EL CASTIGO DE LA DISIDENCIA EN LA CHINA MANCHÚ. Por Víctor Manuel Galán Tendero.

07.10.2014 15:53

                Los manchúes habían impuesto su dominio sobre China a mediados del siglo XVII, consolidando firmemente la autoridad imperial. Tras los desórdenes anteriores, estos conquistadores procedentes del Asia Central restablecieron la paz pública, pero los chinos no dejaron de considerarlos unos extranjeros de cultura muy inferior.

                En 1730 se destapó la conspiración promovida por un funcionario de Hunan de orígenes humildes, Zeng Jing. Era un ávido lector del pensador y polemista Lü Liuliang, fallecido en 1683, que sostenía la incapacidad de los bárbaros manchúes para regir a los refinados chinos.

                No contento con ello, el inquieto funcionario trasladó una copia de la obra de su idolatrado Lü al mismísimo gobernador de Hunan Yue Fei, descendiente de un campeón chino, con la pretensión de ganarlo a su causa. El gobernador, sin embargo, lejos de sumarse a la conspiración lo denunció al poderoso emperador Yongzheng.

                De edad ya madura, el emperador procedió de forma poco convencional. No acusó al funcionario del gravísimo delito de rebelión, sino al intelectual inductor, cuyo cadáver fue desenterrado y profanado, su hijo ejecutado y esclavizados sus nietos. En nombre de las enseñanzas de Confucio favorables a la hermandad universal bajo las benéficas costumbres chinas, refutó sus argumentos.

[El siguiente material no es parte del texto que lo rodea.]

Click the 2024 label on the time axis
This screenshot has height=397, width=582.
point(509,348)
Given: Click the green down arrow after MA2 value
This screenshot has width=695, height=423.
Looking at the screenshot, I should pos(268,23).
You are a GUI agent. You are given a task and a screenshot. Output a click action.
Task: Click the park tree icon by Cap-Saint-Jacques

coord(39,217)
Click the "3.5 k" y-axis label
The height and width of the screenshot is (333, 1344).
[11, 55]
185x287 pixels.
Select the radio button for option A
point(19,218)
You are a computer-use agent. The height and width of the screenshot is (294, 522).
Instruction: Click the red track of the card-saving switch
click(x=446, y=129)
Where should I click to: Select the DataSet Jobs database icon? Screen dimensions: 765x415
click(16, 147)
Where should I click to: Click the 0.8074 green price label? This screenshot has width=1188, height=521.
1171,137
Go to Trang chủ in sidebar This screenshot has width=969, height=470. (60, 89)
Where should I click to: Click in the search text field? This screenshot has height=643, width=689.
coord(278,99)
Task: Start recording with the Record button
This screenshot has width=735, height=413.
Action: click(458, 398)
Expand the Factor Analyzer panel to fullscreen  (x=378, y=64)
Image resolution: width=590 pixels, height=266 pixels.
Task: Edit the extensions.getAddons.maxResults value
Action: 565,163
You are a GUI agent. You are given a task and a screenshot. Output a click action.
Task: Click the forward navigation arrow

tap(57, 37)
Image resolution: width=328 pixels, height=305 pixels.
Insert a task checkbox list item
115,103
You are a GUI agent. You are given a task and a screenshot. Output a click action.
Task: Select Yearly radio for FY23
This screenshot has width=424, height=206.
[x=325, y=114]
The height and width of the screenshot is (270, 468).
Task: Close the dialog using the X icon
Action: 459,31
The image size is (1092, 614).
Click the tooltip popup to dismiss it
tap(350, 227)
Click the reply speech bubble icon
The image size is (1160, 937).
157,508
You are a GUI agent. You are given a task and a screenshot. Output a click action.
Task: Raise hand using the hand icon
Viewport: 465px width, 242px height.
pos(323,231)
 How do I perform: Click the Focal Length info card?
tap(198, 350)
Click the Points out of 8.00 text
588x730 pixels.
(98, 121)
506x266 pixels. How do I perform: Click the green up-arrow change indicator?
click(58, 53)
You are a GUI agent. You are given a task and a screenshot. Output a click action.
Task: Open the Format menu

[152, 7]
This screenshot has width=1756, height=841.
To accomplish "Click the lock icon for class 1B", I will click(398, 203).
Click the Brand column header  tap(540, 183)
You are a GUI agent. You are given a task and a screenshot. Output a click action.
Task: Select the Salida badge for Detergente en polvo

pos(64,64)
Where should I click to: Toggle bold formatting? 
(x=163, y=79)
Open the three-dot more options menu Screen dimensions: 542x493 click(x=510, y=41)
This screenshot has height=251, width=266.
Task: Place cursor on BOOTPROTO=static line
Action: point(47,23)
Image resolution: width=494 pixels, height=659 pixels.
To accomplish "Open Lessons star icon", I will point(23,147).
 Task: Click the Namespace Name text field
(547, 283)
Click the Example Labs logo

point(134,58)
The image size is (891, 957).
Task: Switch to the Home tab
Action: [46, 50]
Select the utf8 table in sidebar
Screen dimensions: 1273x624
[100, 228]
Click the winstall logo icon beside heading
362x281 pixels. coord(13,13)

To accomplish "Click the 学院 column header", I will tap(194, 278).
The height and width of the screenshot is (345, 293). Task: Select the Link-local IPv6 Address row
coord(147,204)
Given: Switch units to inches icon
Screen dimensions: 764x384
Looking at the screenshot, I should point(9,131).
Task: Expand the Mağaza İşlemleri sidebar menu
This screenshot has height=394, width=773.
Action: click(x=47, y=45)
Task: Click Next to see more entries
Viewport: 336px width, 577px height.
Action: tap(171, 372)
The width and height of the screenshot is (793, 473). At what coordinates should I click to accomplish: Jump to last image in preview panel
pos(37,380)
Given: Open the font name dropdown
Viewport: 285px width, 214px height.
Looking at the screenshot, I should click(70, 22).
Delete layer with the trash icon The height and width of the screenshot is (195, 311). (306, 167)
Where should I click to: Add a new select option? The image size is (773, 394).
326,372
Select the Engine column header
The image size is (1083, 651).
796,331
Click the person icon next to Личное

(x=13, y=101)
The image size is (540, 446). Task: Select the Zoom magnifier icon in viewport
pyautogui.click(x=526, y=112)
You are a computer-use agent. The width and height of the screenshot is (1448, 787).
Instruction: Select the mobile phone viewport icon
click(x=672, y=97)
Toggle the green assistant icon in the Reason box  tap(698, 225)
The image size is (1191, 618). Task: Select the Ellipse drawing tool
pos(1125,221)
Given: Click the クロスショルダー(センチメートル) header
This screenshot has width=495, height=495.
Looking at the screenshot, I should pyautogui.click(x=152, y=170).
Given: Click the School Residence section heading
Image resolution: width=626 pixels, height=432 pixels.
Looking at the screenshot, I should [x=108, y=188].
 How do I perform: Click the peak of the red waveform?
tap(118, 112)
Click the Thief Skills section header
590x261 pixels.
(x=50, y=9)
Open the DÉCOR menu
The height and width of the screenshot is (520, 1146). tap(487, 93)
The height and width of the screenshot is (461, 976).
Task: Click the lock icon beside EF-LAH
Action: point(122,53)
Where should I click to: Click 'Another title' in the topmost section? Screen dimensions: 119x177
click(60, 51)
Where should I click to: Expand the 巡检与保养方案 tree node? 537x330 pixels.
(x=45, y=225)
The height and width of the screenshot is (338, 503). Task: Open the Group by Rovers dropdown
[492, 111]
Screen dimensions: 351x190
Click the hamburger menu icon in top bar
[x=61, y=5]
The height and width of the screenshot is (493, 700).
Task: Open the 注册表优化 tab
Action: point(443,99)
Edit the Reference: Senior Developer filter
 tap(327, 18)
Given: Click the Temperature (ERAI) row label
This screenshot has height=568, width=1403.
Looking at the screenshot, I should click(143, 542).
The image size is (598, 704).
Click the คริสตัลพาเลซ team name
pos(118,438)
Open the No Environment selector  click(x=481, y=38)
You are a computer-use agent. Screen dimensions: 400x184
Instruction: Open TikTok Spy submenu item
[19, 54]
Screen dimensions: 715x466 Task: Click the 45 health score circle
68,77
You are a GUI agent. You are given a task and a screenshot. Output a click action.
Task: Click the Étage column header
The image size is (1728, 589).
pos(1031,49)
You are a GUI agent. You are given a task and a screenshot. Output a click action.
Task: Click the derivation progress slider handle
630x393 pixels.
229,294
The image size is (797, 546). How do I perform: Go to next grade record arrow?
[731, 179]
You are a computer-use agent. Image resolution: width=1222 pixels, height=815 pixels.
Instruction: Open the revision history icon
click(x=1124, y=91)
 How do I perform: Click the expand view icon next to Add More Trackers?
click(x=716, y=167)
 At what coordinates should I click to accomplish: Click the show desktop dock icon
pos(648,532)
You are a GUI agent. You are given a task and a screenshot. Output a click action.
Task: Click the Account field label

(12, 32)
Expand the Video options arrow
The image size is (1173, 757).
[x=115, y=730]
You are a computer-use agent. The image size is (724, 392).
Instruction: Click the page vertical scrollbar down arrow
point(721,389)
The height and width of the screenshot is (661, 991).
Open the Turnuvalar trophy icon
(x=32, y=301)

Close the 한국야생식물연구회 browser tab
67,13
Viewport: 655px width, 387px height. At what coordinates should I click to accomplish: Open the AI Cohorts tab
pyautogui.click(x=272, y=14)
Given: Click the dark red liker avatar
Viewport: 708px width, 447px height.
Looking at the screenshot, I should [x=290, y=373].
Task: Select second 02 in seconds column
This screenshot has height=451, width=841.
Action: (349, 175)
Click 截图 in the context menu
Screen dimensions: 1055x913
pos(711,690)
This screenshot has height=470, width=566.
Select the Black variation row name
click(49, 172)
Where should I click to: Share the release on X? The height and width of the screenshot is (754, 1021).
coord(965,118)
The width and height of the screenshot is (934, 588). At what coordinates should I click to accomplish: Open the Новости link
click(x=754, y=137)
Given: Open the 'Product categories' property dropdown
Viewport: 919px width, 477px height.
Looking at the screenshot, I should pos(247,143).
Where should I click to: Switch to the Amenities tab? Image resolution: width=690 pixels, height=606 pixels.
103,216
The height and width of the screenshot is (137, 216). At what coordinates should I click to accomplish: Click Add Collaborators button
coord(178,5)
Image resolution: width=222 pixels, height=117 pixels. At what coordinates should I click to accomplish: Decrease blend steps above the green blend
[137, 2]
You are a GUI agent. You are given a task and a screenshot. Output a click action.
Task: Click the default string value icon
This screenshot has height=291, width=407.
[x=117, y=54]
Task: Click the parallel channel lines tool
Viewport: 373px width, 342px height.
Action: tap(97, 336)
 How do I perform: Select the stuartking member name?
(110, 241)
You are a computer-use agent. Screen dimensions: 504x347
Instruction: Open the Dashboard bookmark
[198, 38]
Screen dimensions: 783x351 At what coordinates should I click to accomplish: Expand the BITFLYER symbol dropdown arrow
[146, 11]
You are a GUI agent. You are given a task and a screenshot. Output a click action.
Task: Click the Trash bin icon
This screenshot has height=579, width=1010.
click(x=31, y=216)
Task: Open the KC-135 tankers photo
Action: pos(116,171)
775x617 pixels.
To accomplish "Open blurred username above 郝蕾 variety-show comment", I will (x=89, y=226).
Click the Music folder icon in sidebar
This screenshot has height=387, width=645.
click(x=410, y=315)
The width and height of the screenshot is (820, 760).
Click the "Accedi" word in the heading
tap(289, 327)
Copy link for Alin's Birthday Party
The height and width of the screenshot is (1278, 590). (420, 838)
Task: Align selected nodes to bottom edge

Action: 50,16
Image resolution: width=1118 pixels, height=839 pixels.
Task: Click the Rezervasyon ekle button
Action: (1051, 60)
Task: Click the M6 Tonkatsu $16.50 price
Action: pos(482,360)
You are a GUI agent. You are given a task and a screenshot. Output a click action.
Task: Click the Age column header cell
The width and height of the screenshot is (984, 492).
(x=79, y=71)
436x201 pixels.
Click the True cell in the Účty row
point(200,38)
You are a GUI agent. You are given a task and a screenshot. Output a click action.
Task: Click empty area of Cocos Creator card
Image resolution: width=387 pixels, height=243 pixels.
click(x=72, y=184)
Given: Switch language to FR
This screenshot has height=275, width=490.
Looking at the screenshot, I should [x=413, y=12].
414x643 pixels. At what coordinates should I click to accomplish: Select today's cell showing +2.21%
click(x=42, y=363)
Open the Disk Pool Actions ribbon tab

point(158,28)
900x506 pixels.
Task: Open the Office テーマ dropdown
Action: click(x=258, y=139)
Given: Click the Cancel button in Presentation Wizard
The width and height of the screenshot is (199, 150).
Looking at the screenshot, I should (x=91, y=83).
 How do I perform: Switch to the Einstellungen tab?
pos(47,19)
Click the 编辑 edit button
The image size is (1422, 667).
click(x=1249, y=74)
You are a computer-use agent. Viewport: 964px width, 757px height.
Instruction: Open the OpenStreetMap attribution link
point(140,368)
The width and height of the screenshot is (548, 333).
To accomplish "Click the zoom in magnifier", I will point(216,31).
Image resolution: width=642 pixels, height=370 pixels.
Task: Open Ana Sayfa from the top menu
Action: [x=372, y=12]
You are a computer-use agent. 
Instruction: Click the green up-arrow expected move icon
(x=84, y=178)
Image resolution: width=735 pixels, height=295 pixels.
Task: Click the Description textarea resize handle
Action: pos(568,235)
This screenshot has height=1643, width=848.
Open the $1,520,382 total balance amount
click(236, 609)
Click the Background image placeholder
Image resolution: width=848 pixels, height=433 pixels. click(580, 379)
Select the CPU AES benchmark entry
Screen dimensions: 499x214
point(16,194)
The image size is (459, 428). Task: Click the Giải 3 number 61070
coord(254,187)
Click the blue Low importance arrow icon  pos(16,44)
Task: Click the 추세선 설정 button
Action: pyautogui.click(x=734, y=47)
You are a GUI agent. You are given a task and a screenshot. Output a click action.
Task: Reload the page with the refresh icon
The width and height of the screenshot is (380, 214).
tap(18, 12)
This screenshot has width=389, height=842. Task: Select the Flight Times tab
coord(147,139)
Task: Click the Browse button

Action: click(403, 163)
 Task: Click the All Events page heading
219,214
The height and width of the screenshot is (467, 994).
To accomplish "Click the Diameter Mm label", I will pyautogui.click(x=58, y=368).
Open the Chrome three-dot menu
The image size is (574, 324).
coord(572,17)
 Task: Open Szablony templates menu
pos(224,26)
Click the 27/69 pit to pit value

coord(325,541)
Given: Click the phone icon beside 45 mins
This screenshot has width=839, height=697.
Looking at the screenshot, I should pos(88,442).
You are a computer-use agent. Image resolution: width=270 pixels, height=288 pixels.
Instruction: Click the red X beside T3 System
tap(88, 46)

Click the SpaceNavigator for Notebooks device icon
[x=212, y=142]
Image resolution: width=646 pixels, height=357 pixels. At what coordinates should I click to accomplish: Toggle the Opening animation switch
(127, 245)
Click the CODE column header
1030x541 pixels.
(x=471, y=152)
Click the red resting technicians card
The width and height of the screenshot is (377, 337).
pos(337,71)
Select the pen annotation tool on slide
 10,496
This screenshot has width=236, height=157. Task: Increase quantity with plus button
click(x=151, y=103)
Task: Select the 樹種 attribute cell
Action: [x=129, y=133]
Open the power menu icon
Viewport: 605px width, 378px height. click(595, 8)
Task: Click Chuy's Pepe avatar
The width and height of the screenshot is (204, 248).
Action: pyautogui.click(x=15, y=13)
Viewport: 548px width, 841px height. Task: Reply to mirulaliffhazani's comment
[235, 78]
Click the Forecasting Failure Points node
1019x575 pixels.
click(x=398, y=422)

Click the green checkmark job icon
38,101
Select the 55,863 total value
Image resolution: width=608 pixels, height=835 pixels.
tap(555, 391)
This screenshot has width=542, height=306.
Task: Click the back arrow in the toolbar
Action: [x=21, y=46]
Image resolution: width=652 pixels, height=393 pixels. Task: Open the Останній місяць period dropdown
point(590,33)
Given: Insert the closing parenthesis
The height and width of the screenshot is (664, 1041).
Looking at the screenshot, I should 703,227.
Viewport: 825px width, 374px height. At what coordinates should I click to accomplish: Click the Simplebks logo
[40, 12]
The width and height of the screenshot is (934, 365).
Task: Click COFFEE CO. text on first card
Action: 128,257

Zeng Jing, considerado una víctima de sus difíciles orígenes, conservó su rango funcionarial, pero fue obligado a retractarse públicamente. Su declaración sería publicada junto con la refutación de Lü a cargo de dos eruditos cortesanos.

                Tan salomónica sentencia no contó con la aquiescencia del príncipe Hongli, que al subir al trono imperial en 1735 se apresuró a revocarla. La obra de retractación y erudición patrocinada por su padre fue impugnada, destruyéndose todas las copias, pues la consideraba excesivamente obsequiosa con los chinos e injusta con los manchúes, demasiado pendientes a su entender de rendir pleitesía al gran Confucio.

                Peor suerte corrió el funcionario Zeng Jing, que vivía en Hunan en un clima triunfalista y con un halo prestigioso. Ni corto ni perezoso el emperador ordenó que lo cortaran en finos filetes (lingchi) para castigar con gran rigor a los espíritus de sus antepasados, atormentados al ser privados del cuerpo mortal que le proporcionaron a su infortunado descendiente.

                Ni el emperador Yongzheng ni Hongli pecaron precisamente de carencia de originalidad, haciendo honor a la fama terrorífica de las torturas chinas.